MERSİN NKP NÜKLEER YAKIT BASIN AÇIKLAMASI
Değerli kurum temsilcileri, nükleer karşıtları, basın emekçileri
26 Nisan 2023 Çernobil Nükleer Felaketinin 37. Yıl dönümü. Çernobil ve Fukuşima nükleer felaketlerinden ders almayan siyasi iktidar ve sermaye sahipleri Akkuyu Nükleer Santralinin inşaatını inatla sürdürmekteler. Çernobil Nükleer Felaketinin 37. Yıldönümünün hemen ertesinde 27 Nisan’da Akkuyu’yu nükleer saha haline getirmek üzere nükleer yakıt çubuklarını getirerek seçim propaganda dönemi içinde bir “açılış töreni” yapacaklarını duyurdular.
Mersin Nükleer Karşıtı Platform ve tüm nükleer karşıtı kurum, kuruluş ve aktivistler Akkuyu’ya nükleer yakıt getirilmesine karşıdır. Akkuyu’ya nükleer yakıt getirilmemelidir. Nükleer karşıtları Enerji Bakanına
Nükleer santralin insanlara, canlılara, doğaya, çevreye, ekosisteme zararlı etkileri; reaktörün Akdeniz’in 30 dereceyi artan sıcaklıktaki suları ile soğutulması, işletme, deprem, güvenlik riskleri; nükleer yakıtın taşınması, korunması, nükleer atıkların saklanması ve bertarafı konularında bilgi vermesini talep eden sorular yönelttiler. Bu sorular nükleer karşıtı milletvekilleri tarafından TBMM’de de soru önergesi olarak verildi.
■ ■ ■
Görev listesi:
1) Basın açıklamasındaki "Bu sorular nükleer karşıtı milletvekilleri tarafından TBMM’de de soru önergesi olarak verildi." cümlesini İngilizceye çevirin.
2) Basın açıklamasına göre aşağıdaki soruları yanıtlayın:
(a) 26 Nisan 2023, Çernobil Nükleer Felaketinin kaçıncı yıl dönümüdür?
(b) Akkuyu'ya nükleer yakıt çubuklarının getirileceği "açılış töreni" hangi tarihte yapılacaktır?
(c) Reaktörün hangi denizin sularıyla soğutulacağı belirtiliyor?
3) Basın açıklamasının "Mersin Nükleer Karşıtı" ifadesinden başlayıp "önergesi olarak verildi." ifadesi de dahil olmak üzere o ifadeye kadar olan kısmını aynen yineleyin.

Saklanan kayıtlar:
■ ■ ■
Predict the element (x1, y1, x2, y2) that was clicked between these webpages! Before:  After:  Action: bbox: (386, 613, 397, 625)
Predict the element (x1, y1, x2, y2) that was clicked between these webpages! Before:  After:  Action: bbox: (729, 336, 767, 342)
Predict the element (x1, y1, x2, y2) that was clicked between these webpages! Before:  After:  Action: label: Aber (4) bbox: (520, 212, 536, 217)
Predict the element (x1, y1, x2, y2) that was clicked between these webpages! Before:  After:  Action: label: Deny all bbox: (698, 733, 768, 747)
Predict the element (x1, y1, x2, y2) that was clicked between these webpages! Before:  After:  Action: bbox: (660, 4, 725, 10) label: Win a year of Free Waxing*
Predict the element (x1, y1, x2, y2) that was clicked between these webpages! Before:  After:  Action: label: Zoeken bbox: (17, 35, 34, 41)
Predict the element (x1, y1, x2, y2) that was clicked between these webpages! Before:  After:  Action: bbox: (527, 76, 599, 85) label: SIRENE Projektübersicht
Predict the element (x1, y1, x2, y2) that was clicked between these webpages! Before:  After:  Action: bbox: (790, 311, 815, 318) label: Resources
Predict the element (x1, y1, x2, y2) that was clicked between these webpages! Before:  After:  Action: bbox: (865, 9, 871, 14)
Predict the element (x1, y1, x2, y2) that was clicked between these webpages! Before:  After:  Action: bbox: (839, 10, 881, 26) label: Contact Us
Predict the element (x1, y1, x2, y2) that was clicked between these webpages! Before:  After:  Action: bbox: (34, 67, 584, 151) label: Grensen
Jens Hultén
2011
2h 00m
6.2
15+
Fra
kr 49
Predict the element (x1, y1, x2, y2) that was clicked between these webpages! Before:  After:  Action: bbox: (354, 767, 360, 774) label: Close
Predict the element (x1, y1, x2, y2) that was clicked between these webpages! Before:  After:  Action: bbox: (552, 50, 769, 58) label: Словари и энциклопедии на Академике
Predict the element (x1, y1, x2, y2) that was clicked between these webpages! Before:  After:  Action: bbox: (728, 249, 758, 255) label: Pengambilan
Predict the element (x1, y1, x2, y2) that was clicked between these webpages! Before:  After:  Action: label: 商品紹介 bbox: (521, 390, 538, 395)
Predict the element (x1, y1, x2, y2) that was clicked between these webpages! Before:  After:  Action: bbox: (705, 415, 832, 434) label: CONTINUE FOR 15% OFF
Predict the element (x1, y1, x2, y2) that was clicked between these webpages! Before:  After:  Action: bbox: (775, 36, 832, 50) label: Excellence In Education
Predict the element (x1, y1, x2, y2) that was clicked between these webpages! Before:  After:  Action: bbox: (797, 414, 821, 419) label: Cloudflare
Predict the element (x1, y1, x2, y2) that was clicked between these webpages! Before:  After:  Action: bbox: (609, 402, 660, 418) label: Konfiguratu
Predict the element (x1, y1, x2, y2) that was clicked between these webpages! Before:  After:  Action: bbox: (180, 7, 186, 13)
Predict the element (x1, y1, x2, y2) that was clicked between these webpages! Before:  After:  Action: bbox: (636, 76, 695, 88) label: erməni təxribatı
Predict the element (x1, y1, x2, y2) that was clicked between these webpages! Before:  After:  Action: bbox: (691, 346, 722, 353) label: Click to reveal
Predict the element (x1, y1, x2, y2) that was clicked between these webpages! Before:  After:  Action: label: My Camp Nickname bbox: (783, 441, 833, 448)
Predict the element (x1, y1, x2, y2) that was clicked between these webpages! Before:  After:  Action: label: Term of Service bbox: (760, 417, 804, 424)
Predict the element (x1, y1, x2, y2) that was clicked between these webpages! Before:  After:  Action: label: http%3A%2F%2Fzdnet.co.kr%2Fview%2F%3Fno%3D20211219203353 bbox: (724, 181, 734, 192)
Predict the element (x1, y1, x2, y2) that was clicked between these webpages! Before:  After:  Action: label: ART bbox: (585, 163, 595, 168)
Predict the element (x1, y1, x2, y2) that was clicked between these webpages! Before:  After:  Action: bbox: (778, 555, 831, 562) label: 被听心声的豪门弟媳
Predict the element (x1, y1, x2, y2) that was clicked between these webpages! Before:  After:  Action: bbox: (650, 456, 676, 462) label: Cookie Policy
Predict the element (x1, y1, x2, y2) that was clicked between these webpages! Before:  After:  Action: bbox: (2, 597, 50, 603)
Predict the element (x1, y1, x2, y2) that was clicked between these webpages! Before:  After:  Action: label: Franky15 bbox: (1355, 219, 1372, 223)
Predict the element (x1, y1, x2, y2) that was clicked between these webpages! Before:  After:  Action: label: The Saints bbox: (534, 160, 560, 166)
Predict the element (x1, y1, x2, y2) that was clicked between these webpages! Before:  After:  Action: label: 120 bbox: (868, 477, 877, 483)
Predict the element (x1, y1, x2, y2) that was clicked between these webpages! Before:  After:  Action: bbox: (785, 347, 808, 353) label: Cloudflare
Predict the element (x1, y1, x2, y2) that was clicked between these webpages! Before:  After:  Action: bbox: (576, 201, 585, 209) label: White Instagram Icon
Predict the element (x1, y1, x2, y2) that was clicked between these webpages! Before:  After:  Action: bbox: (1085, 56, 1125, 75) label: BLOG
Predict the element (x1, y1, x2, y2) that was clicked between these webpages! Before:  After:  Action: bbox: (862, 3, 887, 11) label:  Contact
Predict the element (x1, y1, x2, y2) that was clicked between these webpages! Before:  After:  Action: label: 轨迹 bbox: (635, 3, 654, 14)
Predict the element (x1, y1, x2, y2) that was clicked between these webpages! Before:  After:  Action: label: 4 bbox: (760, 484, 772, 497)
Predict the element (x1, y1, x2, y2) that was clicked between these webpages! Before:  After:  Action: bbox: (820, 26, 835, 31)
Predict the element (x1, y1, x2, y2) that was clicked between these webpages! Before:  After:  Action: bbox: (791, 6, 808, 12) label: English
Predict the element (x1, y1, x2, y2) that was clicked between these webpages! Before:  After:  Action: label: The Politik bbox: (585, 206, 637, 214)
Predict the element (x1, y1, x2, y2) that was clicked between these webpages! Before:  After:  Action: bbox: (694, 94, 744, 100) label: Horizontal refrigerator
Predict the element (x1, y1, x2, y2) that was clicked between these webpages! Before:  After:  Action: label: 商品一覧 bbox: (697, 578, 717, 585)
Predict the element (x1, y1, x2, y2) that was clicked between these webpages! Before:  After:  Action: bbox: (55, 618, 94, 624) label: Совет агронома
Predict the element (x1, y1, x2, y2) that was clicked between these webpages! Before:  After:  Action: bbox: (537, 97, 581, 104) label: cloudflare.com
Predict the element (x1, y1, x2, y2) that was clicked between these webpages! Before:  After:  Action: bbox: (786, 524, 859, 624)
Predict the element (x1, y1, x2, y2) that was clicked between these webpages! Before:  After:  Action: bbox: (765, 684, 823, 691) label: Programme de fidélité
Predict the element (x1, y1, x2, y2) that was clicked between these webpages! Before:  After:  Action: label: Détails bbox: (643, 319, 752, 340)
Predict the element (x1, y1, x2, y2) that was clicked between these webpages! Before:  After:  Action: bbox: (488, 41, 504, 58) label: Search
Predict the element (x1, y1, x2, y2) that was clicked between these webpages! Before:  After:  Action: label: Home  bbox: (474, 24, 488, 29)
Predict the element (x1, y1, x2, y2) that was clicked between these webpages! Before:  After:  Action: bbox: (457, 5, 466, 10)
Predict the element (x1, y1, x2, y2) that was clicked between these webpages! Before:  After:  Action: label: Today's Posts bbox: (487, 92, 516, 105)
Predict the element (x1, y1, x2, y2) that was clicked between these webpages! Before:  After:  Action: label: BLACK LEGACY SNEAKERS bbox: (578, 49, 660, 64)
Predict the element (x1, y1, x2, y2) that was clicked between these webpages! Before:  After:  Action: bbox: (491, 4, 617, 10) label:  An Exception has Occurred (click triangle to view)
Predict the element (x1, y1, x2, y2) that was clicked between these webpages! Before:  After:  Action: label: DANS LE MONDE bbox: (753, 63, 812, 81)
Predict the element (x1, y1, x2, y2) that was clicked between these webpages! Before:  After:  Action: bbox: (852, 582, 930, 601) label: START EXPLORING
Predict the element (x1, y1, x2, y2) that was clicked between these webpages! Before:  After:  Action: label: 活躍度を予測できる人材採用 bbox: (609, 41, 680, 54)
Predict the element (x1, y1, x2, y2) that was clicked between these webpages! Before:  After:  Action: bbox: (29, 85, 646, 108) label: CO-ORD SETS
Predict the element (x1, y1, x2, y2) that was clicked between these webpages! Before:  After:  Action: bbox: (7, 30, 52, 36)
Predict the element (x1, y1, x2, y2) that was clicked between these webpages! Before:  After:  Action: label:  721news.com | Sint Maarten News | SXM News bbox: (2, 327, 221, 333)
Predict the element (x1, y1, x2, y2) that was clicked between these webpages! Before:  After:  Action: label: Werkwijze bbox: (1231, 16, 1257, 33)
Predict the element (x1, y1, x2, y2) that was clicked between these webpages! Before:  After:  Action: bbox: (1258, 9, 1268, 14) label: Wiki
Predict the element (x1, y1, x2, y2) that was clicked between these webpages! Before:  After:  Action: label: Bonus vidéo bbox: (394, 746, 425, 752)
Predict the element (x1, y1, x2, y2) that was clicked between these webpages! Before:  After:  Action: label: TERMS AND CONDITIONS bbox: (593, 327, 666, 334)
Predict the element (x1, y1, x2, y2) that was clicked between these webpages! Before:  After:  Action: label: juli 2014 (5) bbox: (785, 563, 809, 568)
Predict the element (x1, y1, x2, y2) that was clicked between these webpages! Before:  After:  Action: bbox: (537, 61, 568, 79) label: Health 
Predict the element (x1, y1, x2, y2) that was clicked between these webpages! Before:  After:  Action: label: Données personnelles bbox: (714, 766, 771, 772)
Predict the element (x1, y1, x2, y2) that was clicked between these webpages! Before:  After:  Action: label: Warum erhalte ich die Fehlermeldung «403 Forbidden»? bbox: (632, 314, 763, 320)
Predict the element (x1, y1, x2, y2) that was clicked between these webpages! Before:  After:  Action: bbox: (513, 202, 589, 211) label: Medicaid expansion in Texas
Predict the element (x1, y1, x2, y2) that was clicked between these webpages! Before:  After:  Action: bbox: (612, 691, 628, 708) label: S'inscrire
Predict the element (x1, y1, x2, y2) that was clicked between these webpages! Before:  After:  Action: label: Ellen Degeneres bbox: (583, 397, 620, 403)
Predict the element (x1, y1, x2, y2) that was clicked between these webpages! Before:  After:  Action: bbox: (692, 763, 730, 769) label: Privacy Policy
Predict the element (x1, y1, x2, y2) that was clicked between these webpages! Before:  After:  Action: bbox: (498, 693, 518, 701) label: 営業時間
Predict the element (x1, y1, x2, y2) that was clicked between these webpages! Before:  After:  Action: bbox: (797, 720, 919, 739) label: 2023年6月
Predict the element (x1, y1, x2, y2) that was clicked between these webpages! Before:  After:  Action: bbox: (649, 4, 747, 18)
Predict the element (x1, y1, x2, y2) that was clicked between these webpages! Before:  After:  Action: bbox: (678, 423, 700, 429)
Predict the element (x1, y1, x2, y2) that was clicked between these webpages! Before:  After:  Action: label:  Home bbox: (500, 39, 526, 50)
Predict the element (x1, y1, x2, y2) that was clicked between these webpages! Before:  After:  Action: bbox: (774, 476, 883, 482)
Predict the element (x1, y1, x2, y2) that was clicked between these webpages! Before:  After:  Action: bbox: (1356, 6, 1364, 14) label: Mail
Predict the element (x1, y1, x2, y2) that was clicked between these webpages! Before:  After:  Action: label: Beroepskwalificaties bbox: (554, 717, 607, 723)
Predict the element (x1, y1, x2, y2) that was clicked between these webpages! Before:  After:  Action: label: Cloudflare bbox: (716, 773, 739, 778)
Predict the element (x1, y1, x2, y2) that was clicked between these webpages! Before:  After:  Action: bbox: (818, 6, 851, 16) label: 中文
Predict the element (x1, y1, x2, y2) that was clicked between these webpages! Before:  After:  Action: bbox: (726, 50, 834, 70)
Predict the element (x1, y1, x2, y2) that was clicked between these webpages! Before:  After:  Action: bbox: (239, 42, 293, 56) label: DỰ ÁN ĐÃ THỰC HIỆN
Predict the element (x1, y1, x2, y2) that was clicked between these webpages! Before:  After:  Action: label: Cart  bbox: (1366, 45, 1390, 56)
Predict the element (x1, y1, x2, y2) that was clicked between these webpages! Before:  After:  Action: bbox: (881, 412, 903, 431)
■ ■ ■
Görevlere göre çözümler:
1) These questions were also submitted as parliamentary questions in the TBMM by anti-nuclear members of parliament.

2)
(a) 37. yıl dönümü
(b) 27 Nisan
(c) Akdeniz

3)
Mersin Nükleer Karşıtı Platform ve tüm nükleer karşıtı kurum, kuruluş ve aktivistler Akkuyu’ya nükleer yakıt getirilmesine karşıdır. Akkuyu’ya nükleer yakıt getirilmemelidir. Nükleer karşıtları Enerji Bakanına
Nükleer santralin insanlara, canlılara, doğaya, çevreye, ekosisteme zararlı etkileri; reaktörün Akdeniz’in 30 dereceyi artan sıcaklıktaki suları ile soğutulması, işletme, deprem, güvenlik riskleri; nükleer yakıtın taşınması, korunması, nükleer atıkların saklanması ve bertarafı konularında bilgi vermesini talep eden sorular yönelttiler. Bu sorular nükleer karşıtı milletvekilleri tarafından TBMM’de de soru önergesi olarak verildi.